Niyazi Pakyürek
Niyazi Pakyürek

Berlin Kongresi

Köşe Yazısını Dinle

13 Haziran 1878’de oturumlarına başlayan Berlin Kongresi’nde, 13 Temmuz’da imzalanan antlaşma ile güçlü devletler, Osmanlı Devleti’ni  kendi aralarında paylaşmışlardı. Bu plan uzun süreden beri oluşturuluyordu. Bu antlaşmaya göre, Avusturya ile İngiltere tüm dilediklerini sağlamış, Rusya epey yararlar elde etmiş, Osmanlı Devleti ise Avrupa’da yaklaşık tüm topraklarını (Makedonya-Trakya dışında) kaybetmiş, kötü bir duruma düşürülmüştü.

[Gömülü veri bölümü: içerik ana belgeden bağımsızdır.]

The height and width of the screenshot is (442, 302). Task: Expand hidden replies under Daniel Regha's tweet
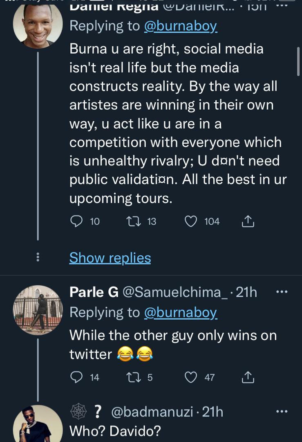[x=110, y=258]
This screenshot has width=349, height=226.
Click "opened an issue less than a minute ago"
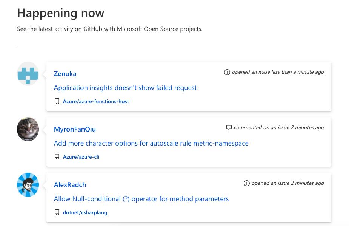278,72
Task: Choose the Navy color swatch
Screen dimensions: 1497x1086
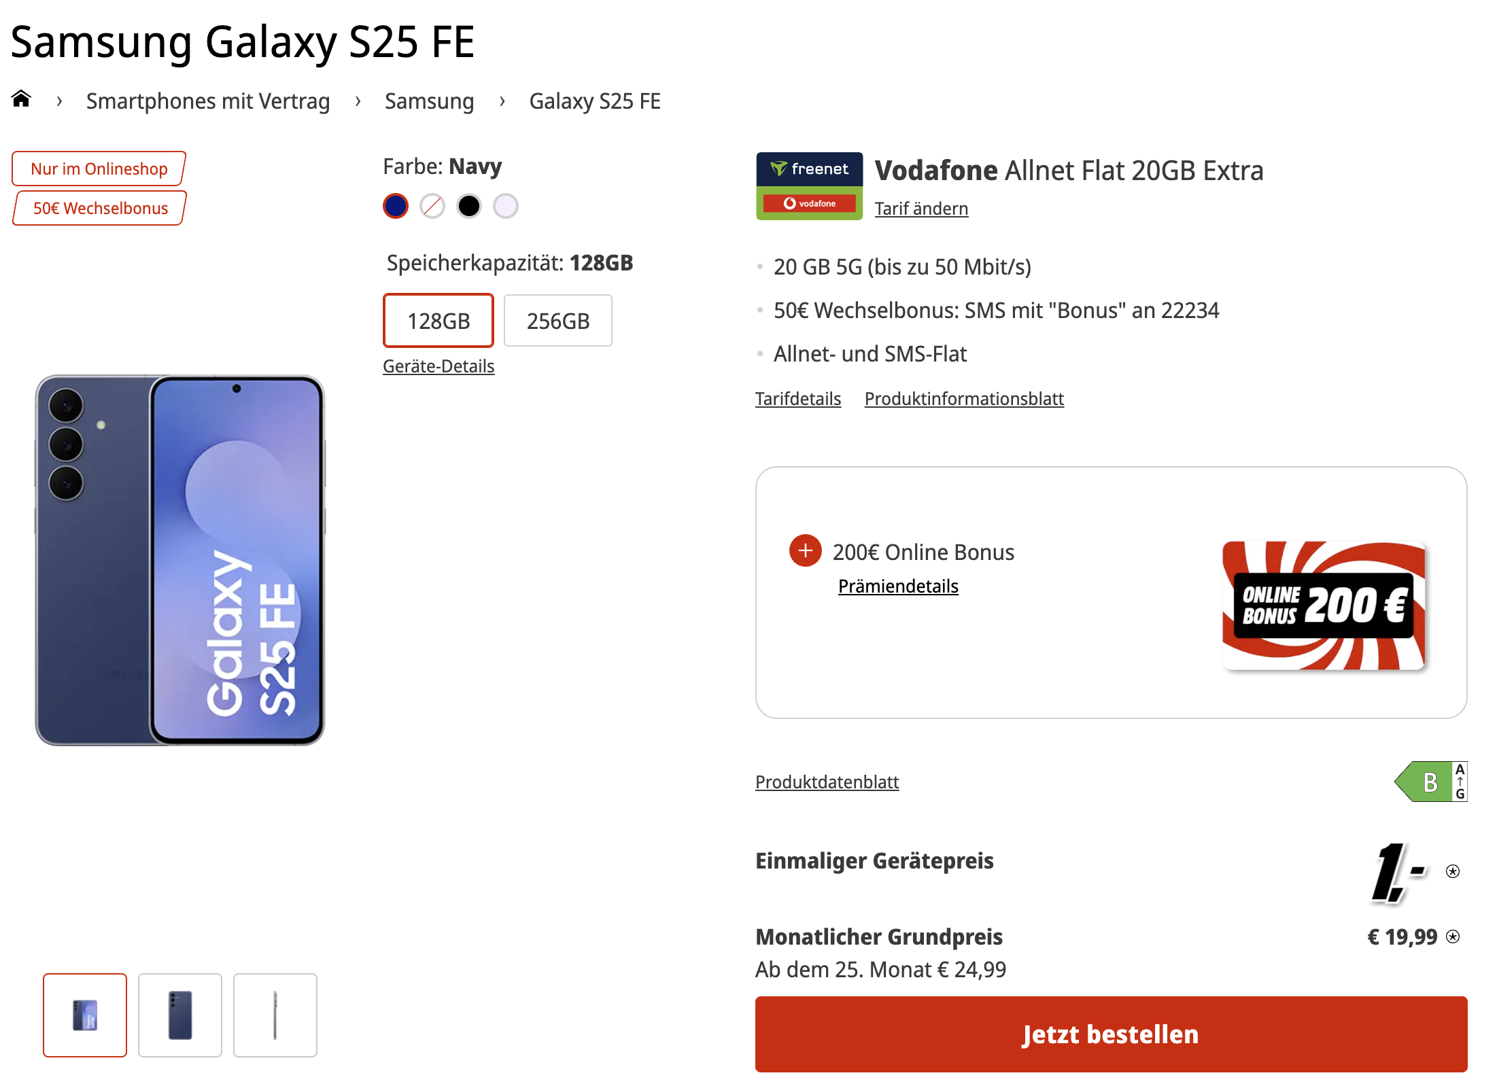Action: click(396, 206)
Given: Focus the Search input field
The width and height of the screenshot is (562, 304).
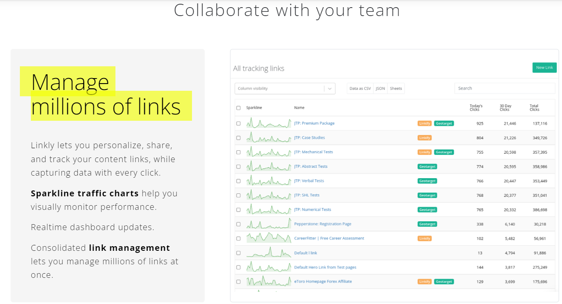Looking at the screenshot, I should click(504, 89).
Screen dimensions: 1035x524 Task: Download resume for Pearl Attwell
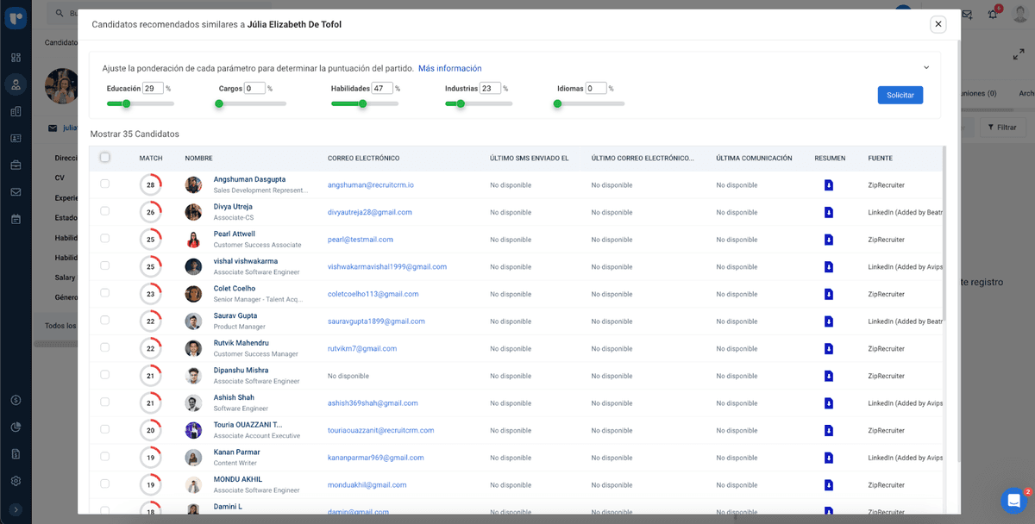click(x=828, y=240)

Tüm bu gelişmelerde başrolde İngiltere vardır ve daima ikiyüzlülükle davranmış; Osmanlı’nın yüzüne gülerken onu arkasından hançerlemişti. Türkiye’yi Rusya’ya karşı kışkırtmış olan İngiltere Kıbrıs’ı ele geçirmiş, Osmanlı’nın Anadolu’daki yetkisini yıkmak tehdidinde bulunmuş, Mısır’a el koymaya çalışmış, Avusturya- Macaristan’ın Bosna-Hersek’i ele geçirmesine göz yummuştu.

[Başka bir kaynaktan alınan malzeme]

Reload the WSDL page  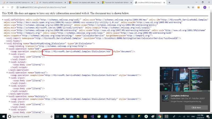tap(13, 7)
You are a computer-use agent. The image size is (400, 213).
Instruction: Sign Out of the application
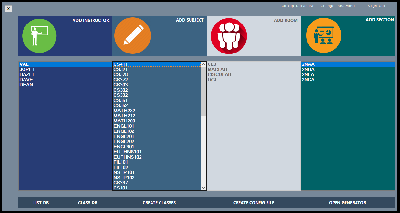click(x=376, y=6)
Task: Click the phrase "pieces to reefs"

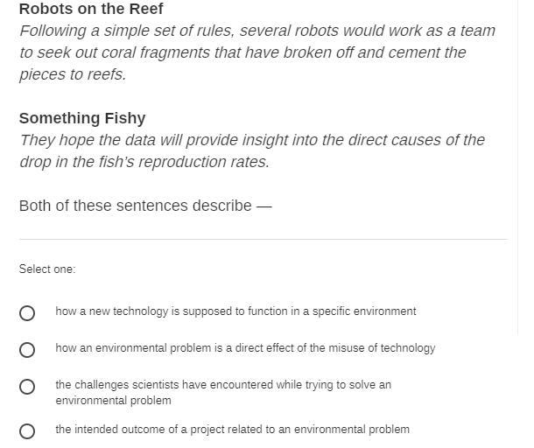Action: coord(73,74)
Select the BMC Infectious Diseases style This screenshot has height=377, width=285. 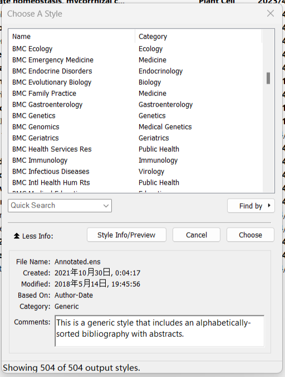pyautogui.click(x=135, y=171)
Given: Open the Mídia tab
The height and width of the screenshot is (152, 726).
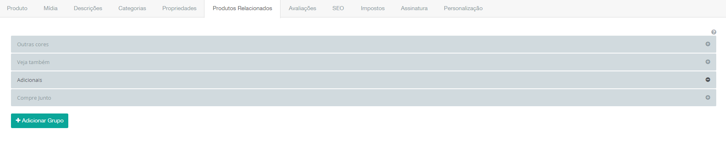Looking at the screenshot, I should point(50,9).
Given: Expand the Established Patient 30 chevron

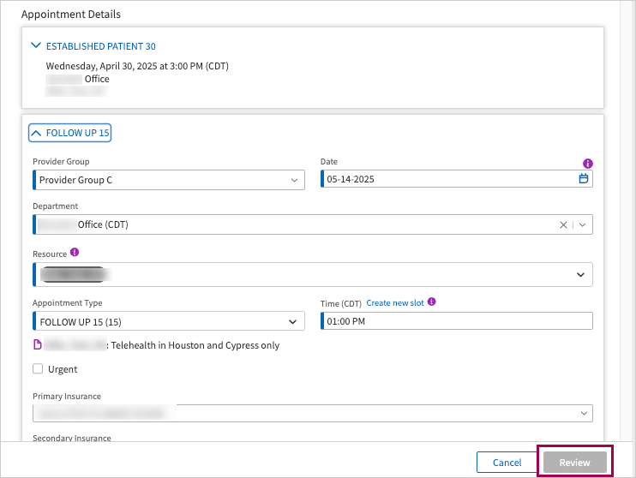Looking at the screenshot, I should [35, 46].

Salisbury, Kıbrıs Adası’nı, Anadolu’yu yavaşça İngiliz etkisi altına alma planının başlangıcı olarak görüyordu ve Kıbrıs sözleşmesi Padişahça kabul edilmezse, Tüm Türk gücünü yıkmada Rusya ve öteki devletlerle işbirliği yapmaktan çekinmeyecekti.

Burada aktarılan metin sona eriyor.